Abbiamo inoltre esaminato il contributo relativo di p300, GCN5 e PCAF su acetilazione dell'istone utilizzando individuali siRNA, piuttosto che unire le tre siRNA. Come mostrato in Fig. 3E, trasfezione dei singoli siRNA contro p300, PCAF o GCN5 diminuito istoni H3K9 acetilazione in cellule Panc1. Tuttavia, trasfezione dei singoli siRNA cappello in cellule CD18 ha avuto un effetto minimo o paradossalmente aumentato acetilazione degli istoni H3K9 nelle cellule CD18. Transfection di siRNA GCN5 o PCAF siRNA in cellule CD18 aumentato istoni H3K9 acetilazione. È interessante notare, è stato recentemente dimostrato che vi è una maggiore istoni H3K9 acetilazione in fibroblasti embrionali di topo PCAF nulli e GCN5 nullo [25]. Allo stesso modo, l'effetto sul istoni H3K27 acetilazione era o minimo o maggiore a seguito di una trasfezione GCN5 siRNA o PCAF siRNA (Fig. 3F). Tuttavia, trasfezione con siRNA p300 ridotto istoni H3K27 acetilazione in entrambe le cellule CD18 e Panc1.

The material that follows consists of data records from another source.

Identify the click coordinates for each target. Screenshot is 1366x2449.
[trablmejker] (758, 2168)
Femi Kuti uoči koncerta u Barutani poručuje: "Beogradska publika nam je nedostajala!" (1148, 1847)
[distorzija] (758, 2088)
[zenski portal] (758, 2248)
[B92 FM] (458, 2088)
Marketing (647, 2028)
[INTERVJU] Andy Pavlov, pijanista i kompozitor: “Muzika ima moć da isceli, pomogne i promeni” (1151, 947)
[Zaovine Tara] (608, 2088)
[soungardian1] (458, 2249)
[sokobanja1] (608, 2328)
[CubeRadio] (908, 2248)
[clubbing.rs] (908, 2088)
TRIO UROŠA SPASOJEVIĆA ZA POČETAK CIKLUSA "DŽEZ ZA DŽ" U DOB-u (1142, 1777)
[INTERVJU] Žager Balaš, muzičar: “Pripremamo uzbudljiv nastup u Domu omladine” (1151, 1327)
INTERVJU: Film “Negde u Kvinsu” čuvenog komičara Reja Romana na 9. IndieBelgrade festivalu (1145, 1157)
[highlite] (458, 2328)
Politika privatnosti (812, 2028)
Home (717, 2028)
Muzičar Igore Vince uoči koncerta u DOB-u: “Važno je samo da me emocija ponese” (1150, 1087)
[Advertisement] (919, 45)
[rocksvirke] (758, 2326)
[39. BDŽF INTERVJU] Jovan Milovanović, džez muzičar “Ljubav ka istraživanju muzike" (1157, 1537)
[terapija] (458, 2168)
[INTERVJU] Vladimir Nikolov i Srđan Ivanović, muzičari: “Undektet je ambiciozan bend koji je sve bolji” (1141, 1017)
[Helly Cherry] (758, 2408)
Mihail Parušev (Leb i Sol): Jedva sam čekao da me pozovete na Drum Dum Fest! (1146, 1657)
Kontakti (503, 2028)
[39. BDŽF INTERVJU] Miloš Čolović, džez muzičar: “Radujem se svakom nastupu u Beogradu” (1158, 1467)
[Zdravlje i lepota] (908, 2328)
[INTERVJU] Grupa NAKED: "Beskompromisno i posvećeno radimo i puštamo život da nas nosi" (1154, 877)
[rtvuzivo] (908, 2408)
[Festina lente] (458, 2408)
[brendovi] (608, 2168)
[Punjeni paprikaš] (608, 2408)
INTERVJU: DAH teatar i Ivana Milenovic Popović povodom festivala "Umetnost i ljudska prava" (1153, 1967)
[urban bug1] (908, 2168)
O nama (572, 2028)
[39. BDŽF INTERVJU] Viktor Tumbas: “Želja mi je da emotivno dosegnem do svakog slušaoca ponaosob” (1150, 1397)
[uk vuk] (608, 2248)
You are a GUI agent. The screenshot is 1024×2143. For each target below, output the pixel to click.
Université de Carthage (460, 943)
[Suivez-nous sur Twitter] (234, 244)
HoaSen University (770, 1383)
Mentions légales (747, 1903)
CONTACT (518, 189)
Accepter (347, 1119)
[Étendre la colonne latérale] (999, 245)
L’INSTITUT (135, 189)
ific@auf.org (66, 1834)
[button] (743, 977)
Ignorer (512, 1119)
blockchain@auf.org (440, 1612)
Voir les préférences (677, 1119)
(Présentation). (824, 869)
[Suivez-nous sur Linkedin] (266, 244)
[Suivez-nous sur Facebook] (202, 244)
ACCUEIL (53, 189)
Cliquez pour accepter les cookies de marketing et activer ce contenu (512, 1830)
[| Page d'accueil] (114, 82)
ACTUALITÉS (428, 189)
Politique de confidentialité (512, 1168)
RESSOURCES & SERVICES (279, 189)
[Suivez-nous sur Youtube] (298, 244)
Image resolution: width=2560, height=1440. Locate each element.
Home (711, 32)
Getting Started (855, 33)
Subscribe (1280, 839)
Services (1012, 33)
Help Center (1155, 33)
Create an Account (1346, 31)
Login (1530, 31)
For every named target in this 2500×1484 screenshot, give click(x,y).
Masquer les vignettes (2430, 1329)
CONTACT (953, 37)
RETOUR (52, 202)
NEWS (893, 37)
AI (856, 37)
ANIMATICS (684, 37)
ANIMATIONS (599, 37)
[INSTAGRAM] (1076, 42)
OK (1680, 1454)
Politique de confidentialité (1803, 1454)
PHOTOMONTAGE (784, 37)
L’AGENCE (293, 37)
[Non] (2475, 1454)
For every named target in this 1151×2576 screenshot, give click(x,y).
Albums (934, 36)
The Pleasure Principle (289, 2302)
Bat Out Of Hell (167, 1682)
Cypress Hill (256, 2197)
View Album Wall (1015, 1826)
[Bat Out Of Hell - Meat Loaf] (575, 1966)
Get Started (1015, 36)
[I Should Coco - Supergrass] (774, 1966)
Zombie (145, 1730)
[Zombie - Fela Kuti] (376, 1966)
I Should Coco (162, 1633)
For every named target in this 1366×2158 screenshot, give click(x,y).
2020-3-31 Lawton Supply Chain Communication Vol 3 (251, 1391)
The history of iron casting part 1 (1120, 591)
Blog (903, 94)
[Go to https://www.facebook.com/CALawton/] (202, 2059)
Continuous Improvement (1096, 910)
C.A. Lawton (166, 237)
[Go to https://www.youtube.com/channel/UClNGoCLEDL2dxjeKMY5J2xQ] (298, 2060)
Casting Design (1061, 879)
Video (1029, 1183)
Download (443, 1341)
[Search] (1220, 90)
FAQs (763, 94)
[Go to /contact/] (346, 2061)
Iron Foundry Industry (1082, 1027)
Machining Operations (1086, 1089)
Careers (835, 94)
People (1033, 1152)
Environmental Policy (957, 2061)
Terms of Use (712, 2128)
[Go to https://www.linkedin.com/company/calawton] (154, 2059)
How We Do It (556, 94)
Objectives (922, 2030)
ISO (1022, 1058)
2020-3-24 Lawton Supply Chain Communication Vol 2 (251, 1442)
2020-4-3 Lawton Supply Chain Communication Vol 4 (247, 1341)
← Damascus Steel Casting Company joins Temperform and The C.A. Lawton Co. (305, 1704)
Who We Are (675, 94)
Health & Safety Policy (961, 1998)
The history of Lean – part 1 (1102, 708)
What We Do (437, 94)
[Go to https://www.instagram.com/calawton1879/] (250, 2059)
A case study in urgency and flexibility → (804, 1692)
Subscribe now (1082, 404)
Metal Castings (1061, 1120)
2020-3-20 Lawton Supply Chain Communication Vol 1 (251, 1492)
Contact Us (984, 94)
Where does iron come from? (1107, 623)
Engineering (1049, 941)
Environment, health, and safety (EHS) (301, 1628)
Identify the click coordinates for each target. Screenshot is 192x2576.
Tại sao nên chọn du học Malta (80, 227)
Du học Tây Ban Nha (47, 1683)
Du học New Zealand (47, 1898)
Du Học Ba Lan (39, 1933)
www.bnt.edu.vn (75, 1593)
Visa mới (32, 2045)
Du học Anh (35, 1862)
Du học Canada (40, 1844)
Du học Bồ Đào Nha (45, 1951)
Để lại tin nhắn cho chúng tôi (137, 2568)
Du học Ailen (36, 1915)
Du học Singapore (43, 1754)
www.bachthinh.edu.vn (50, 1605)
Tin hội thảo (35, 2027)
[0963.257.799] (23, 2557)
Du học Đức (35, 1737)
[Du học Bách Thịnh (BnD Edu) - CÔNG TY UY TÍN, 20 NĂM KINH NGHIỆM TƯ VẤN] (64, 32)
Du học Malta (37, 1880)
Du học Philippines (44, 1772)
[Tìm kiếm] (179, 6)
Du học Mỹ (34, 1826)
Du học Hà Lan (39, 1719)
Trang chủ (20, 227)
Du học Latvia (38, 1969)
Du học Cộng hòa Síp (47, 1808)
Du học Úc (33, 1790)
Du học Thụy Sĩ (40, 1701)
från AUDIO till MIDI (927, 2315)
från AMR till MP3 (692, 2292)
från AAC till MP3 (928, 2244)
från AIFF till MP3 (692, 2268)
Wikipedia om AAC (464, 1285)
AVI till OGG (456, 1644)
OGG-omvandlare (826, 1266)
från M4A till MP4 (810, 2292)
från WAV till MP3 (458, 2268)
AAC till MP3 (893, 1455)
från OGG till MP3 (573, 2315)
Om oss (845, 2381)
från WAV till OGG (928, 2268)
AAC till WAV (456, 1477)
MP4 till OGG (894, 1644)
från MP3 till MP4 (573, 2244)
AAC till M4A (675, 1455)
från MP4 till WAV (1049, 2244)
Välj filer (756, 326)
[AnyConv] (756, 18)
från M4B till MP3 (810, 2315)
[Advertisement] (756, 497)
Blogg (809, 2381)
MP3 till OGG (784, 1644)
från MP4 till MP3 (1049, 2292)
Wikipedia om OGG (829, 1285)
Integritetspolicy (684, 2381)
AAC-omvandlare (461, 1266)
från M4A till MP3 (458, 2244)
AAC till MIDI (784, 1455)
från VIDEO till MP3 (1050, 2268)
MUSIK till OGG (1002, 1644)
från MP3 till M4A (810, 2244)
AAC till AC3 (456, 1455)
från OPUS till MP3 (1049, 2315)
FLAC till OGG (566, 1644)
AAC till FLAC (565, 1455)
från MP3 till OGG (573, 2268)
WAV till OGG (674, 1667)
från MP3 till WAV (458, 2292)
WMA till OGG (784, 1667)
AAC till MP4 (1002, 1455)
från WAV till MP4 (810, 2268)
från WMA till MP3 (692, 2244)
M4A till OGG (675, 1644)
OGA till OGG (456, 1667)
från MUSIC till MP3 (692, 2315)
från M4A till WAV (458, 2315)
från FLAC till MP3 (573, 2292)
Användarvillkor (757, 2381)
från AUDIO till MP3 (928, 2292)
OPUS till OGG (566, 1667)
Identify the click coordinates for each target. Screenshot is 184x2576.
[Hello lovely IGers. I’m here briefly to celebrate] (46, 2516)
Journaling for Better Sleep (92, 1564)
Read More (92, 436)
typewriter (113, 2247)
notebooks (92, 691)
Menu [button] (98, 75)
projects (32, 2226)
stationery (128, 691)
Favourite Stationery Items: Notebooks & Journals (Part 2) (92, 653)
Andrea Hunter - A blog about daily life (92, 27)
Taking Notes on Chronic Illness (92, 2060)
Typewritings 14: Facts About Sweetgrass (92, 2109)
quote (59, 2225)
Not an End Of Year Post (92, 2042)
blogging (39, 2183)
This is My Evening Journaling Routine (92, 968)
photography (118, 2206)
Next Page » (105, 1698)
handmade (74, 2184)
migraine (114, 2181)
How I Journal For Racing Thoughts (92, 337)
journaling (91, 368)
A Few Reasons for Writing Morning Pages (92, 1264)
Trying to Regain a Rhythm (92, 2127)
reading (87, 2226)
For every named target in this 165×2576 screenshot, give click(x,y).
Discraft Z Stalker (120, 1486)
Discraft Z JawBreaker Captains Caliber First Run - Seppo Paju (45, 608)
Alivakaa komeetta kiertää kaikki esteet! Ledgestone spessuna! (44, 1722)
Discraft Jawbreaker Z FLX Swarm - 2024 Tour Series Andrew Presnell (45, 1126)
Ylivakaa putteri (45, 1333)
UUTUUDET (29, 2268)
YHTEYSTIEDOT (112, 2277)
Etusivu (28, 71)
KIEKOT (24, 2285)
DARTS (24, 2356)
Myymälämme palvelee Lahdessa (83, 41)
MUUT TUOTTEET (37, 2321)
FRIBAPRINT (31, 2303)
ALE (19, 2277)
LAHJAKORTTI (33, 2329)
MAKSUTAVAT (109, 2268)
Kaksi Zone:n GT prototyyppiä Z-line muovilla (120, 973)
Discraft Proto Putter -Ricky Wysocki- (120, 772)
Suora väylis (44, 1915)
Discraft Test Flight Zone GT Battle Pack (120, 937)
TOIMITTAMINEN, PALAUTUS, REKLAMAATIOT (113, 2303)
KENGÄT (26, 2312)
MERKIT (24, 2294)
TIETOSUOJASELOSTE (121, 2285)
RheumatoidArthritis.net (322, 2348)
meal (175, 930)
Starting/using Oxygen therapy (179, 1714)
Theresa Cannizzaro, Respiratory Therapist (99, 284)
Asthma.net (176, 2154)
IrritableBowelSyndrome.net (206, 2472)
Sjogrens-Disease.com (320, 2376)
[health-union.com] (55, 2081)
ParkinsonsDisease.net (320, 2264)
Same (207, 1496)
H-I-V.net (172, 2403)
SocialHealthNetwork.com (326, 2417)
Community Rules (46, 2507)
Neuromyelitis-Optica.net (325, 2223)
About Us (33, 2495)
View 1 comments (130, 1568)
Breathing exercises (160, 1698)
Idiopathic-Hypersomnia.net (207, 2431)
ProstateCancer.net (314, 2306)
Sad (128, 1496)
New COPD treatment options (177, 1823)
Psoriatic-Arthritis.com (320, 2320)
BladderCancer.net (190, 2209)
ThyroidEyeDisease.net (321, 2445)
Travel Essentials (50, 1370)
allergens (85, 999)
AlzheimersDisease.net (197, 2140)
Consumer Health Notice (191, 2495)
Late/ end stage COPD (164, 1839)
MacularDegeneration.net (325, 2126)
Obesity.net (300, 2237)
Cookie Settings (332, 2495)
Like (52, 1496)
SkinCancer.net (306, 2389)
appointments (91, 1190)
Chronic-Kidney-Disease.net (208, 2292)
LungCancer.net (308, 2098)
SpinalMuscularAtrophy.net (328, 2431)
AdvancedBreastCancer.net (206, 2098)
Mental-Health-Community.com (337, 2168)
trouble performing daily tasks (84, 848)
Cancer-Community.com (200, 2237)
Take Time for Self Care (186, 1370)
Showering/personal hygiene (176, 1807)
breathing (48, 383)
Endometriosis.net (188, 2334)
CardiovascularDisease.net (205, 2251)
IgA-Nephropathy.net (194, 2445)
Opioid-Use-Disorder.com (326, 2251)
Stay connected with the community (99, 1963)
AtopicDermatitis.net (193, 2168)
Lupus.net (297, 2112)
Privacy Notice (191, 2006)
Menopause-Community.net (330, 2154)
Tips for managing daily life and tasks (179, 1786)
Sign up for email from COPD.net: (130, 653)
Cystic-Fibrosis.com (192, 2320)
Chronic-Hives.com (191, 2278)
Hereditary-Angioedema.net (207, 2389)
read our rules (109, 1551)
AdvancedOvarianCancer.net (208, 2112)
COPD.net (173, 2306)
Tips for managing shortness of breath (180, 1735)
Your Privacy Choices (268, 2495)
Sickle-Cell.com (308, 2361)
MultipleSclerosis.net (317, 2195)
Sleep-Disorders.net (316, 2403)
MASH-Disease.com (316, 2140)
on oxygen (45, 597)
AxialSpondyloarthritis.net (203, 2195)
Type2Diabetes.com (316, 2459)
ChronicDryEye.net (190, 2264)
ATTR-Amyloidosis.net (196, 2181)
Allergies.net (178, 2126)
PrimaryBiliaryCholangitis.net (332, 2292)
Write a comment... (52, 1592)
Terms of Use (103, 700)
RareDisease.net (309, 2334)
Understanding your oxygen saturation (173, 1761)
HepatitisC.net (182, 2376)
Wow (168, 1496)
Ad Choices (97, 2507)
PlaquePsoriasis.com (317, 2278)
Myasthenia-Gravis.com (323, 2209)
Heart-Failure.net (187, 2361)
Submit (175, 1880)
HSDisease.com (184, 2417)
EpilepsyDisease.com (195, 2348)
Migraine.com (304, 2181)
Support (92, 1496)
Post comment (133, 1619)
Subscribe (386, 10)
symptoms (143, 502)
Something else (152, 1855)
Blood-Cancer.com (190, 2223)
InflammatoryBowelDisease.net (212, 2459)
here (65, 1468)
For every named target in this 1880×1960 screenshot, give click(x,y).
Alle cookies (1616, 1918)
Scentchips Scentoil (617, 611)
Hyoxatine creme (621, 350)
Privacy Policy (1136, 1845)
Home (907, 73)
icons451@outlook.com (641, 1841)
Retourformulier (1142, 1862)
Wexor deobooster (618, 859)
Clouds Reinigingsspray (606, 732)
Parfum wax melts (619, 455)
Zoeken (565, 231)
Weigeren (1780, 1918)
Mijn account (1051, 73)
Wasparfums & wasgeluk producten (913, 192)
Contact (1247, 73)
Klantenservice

Poiché abbiamo dimostrato che HMGA2 regola collagene-indotta H3K9 istoni e H3K27 acetilazione (Fig. 2), abbiamo esaminato la misura in cui HMGA2 anche mediata p300 collagene-indotta, PCAF ed espressione GCN5. Come mostrato in Fig. 4, HMGA2 siRNA diminuito p300, PCAF e livelli GCN5 in entrambe le cellule CD18 Panc1 e coltivate in collagene 3D.

Panc1 e le cellule CD18 sono state trasfettate con siRNA di controllo o con 2 diversi siRNA HMGA2, ha permesso di recuperare durante la notte e poi placcato in gel di collagene tridimensionali per altre 24 ore. I lisati sono stati poi analizzati per p300 (
A
), PCAF (
B
) e GCN5 (
C
) cappelli con α-tubulina come controllo di caricamento. I risultati sono rappresentativi di almeno tre esperimenti indipendenti.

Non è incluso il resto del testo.